A pesar de su manifiesto desconocimiento acerca del aspecto económico,  en una primera etapa de su campaña Jair Bolsonaro se había mostrado  tradicionalmente antagónico a la agenda liberal de privatizaciones  y se identificaba más con el intervencionismo estatal de los gobiernos militares.  Sin embargo Paulo Guedes (ultraliberal formado en la Universidad de Chicago),  en ese entonces asesor económico y actual ministro de Economía, al parecer logró convencer a Bolsonaro de que el apoyo de los bancos y los inversores en bonos, dependía de un programa de liberalización radical y de  privatización que redujera el papel del estado en la economía.

En consecuencia aparecen estos anuncios rimbombantes, en los que el presidente hace énfasis en que “un proceso inicial de privatización reportaría a Brasil cerca de 7.000 millones de reales (1.850 millones de dólares)”.  En este sentido algunos expertos alertan que si el gobernante aspira a reducir la deuda brasileña vendiendo activos, corre el riesgo de empobrecer el Estado. La economista brasileña Laura Carvalho,  ha calificado como “espejismo fiscal” la idea de que se puede reducir la deuda mediante privatizaciones,  basándose en un estudio del FMI del 2012 titulado Accounting devices and fiscal illusions (Dispositivos contables e ilusiones fiscales), de Timothy Irwin. “El Estado recauda con la venta de activos a corto plazo pero pierde los beneficios de la empresa en el futuro”.

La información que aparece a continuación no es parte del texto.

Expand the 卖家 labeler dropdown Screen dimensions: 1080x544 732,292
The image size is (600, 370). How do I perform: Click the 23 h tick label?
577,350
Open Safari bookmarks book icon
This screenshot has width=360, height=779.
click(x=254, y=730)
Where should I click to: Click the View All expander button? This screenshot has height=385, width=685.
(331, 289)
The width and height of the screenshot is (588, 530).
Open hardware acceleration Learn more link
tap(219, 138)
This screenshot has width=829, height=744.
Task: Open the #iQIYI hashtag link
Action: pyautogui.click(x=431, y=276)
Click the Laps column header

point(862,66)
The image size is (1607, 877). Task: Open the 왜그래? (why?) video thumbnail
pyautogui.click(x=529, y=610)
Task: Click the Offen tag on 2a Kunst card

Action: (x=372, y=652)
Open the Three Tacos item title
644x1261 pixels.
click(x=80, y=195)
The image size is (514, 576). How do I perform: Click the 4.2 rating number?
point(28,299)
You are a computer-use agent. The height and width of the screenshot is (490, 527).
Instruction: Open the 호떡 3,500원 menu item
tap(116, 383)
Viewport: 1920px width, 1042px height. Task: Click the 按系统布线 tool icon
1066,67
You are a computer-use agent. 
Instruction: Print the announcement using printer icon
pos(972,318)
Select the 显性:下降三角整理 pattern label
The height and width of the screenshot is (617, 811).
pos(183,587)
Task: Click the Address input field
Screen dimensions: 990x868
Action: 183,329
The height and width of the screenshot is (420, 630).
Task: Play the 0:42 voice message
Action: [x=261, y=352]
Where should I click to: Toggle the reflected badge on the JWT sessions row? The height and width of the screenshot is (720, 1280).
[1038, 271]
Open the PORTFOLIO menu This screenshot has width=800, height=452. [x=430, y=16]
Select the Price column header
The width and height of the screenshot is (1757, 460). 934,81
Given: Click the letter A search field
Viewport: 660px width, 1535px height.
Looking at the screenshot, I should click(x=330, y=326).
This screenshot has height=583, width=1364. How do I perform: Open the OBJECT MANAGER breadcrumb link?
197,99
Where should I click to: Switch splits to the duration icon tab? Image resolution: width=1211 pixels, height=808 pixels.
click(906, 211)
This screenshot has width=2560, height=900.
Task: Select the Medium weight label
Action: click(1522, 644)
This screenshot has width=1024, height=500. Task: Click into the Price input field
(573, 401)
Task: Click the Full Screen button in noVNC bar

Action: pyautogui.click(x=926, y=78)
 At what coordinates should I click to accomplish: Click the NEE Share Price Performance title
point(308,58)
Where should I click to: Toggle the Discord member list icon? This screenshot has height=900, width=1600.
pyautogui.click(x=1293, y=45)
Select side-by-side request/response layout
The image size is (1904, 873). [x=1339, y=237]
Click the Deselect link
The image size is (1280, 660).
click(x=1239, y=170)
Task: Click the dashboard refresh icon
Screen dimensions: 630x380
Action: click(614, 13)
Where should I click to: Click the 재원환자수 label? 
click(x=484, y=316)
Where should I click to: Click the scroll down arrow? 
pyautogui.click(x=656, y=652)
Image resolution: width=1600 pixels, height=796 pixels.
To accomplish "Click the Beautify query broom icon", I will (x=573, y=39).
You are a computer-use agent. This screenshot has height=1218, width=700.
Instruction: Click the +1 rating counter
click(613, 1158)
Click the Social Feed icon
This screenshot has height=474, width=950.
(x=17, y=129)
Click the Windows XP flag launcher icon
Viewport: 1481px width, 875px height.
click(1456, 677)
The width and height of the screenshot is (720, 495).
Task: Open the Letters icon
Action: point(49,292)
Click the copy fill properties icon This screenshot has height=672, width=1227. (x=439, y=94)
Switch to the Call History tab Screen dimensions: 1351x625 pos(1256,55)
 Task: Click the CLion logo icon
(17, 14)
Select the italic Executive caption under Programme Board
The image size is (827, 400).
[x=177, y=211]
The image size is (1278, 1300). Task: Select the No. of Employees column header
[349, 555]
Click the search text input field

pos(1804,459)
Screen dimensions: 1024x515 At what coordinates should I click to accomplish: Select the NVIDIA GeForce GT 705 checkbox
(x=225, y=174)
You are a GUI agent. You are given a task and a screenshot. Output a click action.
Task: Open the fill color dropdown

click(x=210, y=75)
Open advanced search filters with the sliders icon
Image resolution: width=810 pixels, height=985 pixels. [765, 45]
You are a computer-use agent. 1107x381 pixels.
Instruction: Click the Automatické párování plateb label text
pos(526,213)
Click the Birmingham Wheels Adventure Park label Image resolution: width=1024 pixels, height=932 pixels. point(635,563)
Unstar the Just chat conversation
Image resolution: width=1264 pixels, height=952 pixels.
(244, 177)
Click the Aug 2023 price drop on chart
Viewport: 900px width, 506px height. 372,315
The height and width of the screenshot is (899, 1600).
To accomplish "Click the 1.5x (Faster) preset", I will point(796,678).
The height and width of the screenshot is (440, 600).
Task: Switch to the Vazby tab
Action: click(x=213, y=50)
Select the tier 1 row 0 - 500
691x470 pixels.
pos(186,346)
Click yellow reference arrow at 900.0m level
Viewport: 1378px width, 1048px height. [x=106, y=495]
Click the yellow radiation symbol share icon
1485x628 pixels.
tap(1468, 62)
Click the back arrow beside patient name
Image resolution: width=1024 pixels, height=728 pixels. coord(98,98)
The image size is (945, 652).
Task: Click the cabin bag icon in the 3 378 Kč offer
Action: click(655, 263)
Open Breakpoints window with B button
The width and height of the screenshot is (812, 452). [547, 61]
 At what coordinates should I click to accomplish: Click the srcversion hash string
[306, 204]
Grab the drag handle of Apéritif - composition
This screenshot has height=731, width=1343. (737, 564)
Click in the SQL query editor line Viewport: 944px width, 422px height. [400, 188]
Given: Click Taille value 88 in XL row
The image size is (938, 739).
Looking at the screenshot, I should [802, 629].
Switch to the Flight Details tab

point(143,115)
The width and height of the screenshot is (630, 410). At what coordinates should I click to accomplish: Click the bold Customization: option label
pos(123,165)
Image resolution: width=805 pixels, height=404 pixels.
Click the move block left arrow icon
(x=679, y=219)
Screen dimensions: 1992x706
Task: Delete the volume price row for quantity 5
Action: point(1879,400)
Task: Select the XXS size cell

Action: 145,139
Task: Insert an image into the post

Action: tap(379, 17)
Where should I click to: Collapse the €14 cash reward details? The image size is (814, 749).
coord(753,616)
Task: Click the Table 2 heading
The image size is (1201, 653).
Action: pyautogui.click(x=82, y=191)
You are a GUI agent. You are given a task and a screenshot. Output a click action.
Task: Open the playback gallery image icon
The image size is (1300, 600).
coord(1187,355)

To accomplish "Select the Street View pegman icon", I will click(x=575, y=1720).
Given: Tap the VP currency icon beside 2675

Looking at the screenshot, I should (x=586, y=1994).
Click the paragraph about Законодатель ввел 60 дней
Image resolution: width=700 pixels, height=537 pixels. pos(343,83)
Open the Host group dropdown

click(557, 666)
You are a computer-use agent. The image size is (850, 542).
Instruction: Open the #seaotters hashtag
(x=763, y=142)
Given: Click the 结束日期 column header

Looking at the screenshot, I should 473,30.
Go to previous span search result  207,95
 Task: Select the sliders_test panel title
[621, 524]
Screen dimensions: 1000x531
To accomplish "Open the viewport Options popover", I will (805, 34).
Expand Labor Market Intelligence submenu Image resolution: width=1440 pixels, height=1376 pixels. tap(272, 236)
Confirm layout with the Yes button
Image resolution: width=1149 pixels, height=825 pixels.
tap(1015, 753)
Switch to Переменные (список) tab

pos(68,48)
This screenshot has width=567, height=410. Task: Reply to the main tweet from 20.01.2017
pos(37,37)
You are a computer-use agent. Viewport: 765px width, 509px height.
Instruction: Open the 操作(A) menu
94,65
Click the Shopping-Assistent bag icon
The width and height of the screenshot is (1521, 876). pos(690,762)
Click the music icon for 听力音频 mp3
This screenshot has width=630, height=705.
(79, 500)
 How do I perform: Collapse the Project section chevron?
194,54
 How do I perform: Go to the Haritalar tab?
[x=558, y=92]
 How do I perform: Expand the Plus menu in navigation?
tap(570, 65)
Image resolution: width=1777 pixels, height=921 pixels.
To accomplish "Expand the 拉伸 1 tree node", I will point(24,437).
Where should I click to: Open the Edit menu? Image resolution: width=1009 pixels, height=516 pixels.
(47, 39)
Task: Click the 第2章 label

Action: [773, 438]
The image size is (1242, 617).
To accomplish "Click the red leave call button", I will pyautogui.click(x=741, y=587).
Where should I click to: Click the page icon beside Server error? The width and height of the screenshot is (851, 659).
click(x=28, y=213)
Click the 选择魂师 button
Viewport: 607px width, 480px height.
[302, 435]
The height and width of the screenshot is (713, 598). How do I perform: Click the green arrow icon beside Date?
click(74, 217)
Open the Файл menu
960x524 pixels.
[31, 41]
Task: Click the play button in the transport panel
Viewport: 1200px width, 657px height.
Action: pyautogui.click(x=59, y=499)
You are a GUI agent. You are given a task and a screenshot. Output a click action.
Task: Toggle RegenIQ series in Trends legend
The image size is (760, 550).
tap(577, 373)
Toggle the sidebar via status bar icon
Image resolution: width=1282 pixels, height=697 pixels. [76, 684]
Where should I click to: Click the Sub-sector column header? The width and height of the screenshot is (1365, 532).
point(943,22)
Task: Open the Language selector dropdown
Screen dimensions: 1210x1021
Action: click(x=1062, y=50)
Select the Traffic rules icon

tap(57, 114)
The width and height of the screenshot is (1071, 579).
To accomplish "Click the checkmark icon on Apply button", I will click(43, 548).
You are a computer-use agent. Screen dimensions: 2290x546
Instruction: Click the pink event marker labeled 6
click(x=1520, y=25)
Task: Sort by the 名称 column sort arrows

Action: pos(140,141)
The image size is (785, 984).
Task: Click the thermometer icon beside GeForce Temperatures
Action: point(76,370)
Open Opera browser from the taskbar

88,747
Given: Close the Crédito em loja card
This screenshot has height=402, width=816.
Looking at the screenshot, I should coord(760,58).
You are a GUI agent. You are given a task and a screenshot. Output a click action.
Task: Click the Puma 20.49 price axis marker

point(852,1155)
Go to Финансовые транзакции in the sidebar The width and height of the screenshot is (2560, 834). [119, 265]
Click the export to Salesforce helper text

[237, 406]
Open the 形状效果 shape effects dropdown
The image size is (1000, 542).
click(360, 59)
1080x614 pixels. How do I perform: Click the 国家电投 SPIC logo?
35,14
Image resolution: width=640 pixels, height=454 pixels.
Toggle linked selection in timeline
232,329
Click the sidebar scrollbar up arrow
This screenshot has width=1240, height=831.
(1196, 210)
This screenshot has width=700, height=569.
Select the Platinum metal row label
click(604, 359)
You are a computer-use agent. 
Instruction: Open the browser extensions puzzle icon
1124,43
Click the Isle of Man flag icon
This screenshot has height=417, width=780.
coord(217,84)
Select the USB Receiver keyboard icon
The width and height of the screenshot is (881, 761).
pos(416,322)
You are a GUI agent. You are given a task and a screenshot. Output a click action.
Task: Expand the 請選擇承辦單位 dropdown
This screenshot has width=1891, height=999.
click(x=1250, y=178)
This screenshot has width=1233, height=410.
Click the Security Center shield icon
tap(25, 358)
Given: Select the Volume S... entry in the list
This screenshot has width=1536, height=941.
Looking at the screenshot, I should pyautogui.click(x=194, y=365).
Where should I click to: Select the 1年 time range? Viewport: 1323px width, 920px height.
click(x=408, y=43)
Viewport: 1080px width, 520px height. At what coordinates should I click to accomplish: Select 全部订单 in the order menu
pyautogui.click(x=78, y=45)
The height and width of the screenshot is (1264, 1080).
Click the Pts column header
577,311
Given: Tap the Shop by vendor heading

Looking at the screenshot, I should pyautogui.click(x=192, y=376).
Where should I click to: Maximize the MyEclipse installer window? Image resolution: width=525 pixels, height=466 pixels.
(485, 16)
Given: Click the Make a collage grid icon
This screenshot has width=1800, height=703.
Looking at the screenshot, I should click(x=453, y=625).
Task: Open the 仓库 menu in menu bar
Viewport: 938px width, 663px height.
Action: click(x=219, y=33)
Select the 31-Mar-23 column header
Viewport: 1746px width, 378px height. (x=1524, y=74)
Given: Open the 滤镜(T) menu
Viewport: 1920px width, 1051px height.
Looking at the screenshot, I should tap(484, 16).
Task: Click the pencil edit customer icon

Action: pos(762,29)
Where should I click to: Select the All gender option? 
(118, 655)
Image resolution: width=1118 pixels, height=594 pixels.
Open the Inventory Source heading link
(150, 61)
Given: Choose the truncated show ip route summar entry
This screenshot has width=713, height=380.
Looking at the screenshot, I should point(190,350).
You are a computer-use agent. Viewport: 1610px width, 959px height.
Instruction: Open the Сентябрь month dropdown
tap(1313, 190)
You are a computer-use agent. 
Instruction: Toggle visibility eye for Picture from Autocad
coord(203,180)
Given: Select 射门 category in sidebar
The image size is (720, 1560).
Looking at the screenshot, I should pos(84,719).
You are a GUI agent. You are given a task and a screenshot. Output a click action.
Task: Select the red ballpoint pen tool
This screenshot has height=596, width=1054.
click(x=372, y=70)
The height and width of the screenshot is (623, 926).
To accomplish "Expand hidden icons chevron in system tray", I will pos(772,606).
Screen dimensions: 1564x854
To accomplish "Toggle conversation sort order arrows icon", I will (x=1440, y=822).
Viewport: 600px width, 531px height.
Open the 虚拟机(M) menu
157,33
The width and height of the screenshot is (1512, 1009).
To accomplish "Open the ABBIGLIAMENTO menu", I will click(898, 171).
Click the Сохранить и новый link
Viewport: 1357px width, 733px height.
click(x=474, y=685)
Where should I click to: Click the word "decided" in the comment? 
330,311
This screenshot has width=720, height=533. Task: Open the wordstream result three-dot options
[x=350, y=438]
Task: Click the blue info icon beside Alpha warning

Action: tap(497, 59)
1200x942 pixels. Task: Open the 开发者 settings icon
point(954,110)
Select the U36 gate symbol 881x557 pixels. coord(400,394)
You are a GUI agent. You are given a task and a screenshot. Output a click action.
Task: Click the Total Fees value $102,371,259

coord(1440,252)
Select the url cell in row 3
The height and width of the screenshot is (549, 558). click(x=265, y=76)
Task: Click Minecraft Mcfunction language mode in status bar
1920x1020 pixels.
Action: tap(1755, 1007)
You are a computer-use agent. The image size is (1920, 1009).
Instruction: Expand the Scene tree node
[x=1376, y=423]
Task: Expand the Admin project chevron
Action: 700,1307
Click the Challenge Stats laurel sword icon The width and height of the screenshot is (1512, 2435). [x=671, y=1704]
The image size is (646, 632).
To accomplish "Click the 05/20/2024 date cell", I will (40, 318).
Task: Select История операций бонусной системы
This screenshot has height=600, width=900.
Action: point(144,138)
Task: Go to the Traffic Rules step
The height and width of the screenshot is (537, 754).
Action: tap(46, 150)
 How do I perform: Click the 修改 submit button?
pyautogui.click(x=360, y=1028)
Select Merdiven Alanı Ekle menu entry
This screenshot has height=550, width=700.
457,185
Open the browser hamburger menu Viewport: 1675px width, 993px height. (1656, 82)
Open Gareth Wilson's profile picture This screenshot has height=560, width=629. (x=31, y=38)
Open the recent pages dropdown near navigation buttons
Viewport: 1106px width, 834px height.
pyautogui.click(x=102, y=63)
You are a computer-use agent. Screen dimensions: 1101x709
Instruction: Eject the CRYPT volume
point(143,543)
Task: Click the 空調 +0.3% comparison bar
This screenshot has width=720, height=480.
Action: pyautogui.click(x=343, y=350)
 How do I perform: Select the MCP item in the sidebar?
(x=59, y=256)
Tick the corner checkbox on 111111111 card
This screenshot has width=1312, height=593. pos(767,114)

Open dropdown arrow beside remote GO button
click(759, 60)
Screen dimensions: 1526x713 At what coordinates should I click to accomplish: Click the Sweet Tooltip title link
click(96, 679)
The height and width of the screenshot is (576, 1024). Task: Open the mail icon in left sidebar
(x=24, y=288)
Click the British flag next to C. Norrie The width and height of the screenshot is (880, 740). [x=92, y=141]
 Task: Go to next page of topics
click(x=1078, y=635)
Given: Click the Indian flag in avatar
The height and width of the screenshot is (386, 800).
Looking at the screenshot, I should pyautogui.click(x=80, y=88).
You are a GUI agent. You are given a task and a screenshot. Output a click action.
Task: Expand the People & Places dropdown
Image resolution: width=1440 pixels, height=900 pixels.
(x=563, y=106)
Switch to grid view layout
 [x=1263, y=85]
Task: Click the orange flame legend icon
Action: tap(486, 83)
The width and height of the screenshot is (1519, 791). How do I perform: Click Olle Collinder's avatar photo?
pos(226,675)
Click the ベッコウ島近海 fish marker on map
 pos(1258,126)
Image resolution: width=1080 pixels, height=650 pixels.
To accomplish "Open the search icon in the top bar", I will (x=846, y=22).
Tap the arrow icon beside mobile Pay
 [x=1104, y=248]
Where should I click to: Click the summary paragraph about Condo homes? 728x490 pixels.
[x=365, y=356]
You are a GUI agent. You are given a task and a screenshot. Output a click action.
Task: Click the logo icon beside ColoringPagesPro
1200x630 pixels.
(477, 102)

A pesar de los riesgos, Tarcisio Gomes de Freitas, nuevo ministro de Infraestructura, ya había adelantado en diciembre que el Gobierno de Bolsonaro prevé privatizar todos los aeropuertos de Brasil en tres años.  Reconoció que aún no se tiene claro si transformar o cerrar Infraero, compañía estatal que hasta el momento administra toda la red de aeropuertos bajo concesión pública. Y finalmente pronosticó que para marzo se hará una primera subasta de los 12 aeropuertos de las regiones norte, noreste y centro-oeste.

Pero ya nada nos sorprende de un presidente que con sus primeras acciones propició que se quedaran sin servicio médico casi 28 millones de brasileños y que despojó a la Fundación Nacional de Indígenas (FUNAI) de la tarea de localizar y delimitar sus tierras, dejando el futuro de los indios en manos de un Ministerio de Agricultura controlado por sus enemigos, los ruralistas.

Sin lugar a dudas el camino de la privatización en Brasil ya se transita definitivamente.  Estos son apenas los primeros capítulos de una historia de la que conocemos el desenlace.  La soga siempre se rompe por el lado más débil.